-- Opening Marker --

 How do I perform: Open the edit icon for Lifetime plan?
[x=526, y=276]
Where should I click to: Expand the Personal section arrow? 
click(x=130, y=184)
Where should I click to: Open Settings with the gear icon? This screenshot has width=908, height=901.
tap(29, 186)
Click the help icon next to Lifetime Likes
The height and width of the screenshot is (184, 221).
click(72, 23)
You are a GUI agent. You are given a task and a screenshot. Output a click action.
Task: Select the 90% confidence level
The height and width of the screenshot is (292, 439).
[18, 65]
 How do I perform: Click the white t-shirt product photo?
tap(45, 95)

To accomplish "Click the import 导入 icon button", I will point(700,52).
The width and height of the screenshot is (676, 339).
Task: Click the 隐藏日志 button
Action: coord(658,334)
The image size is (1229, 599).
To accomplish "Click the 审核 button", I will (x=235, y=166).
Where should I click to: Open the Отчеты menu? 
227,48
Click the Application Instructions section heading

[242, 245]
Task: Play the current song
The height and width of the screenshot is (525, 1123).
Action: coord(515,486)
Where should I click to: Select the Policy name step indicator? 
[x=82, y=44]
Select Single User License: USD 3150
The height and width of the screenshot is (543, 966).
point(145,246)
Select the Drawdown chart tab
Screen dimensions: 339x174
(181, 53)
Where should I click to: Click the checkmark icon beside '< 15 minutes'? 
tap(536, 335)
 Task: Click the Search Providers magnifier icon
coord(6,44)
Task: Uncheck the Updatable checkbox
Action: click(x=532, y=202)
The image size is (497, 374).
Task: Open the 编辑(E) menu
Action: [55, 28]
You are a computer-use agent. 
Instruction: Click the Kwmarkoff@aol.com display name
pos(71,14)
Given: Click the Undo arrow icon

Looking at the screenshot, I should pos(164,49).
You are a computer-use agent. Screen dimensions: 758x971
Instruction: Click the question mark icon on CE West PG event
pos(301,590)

-- Closing Marker --

**TASK:**
For the string "agent", go line by line through the material and copy every line that has it.

**ANSWER BELOW:**
You are a GUI agent. You are given a task and a screenshot. Output a click action.
You are a computer-use agent. 
You are a computer-use agent. Screen dimensions: 758x971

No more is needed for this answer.